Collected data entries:
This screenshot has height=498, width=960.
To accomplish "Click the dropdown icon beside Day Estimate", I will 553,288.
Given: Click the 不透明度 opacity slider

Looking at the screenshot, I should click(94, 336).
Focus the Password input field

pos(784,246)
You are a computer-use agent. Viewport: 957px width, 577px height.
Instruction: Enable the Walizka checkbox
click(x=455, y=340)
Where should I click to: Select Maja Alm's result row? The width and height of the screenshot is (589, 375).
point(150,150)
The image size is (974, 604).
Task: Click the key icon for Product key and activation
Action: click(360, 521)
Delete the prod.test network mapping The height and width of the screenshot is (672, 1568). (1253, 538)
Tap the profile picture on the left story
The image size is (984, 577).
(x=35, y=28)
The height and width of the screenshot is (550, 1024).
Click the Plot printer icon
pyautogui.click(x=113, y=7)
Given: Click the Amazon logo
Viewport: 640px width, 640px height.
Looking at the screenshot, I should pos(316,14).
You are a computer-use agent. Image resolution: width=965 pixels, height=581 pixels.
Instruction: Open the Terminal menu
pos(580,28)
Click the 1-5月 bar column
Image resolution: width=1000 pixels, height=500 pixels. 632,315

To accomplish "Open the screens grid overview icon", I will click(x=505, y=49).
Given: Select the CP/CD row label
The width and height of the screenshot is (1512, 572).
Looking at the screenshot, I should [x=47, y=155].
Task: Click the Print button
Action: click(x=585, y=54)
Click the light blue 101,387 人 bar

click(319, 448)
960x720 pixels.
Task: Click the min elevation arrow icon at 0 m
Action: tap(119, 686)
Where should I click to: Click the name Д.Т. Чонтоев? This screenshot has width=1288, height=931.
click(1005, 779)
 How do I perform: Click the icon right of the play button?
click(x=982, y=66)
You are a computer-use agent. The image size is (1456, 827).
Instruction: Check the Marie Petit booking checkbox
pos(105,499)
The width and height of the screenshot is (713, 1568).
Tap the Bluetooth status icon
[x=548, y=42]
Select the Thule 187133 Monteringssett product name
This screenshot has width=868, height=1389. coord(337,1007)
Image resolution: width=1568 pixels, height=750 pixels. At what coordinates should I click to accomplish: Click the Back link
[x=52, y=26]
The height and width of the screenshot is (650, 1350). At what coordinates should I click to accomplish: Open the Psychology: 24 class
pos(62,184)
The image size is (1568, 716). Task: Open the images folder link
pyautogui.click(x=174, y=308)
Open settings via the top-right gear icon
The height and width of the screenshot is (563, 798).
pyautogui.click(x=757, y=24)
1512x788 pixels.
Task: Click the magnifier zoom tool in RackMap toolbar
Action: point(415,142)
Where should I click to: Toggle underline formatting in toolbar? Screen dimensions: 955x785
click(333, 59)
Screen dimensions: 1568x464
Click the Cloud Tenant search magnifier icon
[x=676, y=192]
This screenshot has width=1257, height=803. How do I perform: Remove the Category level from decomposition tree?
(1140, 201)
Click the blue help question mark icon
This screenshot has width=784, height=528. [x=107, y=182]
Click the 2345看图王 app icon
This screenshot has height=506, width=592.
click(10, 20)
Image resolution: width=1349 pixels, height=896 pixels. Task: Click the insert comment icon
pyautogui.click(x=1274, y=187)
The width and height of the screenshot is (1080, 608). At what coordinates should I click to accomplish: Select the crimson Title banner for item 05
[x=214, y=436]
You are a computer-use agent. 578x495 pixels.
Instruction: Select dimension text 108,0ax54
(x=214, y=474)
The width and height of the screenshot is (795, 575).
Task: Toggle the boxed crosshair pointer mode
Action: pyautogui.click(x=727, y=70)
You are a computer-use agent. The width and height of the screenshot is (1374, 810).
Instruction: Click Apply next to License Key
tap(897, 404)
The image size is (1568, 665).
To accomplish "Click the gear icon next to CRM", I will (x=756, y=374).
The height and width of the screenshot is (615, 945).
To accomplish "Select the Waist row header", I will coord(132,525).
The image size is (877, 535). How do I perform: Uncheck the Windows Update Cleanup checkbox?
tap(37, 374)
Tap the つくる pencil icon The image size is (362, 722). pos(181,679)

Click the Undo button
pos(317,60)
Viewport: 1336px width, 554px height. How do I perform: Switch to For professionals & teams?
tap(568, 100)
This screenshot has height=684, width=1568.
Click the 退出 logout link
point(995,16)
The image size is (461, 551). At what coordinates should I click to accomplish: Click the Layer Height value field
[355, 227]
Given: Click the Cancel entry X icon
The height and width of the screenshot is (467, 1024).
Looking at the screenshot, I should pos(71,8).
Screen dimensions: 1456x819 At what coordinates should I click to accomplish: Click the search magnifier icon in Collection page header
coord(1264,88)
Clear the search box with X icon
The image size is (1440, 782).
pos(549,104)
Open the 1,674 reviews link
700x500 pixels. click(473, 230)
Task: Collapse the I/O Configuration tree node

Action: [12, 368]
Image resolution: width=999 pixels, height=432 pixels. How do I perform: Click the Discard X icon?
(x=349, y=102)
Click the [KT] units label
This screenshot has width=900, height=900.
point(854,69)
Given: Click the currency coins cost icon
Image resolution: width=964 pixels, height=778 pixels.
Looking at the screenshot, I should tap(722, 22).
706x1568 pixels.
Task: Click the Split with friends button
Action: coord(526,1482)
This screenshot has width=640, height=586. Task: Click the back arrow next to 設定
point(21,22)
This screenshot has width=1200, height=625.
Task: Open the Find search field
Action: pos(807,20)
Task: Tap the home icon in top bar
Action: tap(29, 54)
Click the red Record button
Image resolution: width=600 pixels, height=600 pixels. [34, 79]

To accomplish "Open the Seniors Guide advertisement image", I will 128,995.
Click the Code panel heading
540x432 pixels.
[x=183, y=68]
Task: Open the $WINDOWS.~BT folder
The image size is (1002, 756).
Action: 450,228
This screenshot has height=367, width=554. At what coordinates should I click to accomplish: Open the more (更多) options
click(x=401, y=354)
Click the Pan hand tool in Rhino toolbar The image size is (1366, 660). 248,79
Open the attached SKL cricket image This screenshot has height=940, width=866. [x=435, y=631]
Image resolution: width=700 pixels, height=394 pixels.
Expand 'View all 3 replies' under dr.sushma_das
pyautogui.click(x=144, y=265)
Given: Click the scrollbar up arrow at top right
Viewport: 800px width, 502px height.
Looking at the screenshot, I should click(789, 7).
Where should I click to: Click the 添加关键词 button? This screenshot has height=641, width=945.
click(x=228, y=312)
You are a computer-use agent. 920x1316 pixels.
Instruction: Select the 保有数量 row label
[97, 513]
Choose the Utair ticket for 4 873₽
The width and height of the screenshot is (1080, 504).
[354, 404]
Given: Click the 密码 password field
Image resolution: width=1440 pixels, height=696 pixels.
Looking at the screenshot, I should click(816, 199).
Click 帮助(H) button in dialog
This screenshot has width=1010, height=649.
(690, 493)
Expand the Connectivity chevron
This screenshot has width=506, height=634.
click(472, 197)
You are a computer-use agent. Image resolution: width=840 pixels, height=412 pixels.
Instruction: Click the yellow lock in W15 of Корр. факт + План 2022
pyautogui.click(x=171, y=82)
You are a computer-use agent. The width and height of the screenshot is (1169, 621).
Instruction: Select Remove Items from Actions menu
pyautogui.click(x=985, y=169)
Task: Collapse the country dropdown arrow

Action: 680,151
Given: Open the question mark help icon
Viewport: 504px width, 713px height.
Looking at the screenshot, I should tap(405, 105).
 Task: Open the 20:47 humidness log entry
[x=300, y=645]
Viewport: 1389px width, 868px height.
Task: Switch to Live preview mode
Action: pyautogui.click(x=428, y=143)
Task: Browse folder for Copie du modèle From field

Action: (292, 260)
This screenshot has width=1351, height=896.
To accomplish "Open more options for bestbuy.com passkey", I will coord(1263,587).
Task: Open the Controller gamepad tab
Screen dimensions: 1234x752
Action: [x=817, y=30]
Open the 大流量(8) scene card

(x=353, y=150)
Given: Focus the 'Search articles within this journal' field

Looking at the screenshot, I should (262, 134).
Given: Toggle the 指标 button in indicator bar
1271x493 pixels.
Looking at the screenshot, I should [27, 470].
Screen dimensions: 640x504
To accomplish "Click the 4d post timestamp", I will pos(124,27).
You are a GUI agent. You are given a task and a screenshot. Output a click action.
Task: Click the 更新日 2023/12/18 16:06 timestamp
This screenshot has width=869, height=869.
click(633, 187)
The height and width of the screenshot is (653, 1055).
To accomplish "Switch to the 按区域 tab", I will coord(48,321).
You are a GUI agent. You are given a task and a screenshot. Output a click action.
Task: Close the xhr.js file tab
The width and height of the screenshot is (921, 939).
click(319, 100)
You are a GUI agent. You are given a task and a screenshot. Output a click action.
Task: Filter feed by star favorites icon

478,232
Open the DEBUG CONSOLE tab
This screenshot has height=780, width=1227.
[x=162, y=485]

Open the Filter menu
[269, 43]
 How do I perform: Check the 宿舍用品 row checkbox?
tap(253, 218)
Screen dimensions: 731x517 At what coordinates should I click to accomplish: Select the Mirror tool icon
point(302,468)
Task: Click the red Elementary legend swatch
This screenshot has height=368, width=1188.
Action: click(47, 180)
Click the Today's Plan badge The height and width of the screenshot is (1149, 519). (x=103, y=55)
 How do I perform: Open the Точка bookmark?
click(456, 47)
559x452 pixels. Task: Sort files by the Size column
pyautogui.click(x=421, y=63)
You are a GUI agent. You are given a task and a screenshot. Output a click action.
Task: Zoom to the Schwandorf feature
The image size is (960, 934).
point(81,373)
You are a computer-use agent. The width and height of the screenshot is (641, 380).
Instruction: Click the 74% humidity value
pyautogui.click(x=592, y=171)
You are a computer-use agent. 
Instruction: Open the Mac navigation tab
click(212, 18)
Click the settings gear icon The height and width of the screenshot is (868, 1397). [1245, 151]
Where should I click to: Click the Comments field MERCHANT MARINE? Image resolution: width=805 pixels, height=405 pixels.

- [What is being asked]
For the string "settings", return every line of the data where it appears.

- [Problem solution]
Open settings via the top-right gear icon
Click the settings gear icon The height and width of the screenshot is (868, 1397). [1245, 151]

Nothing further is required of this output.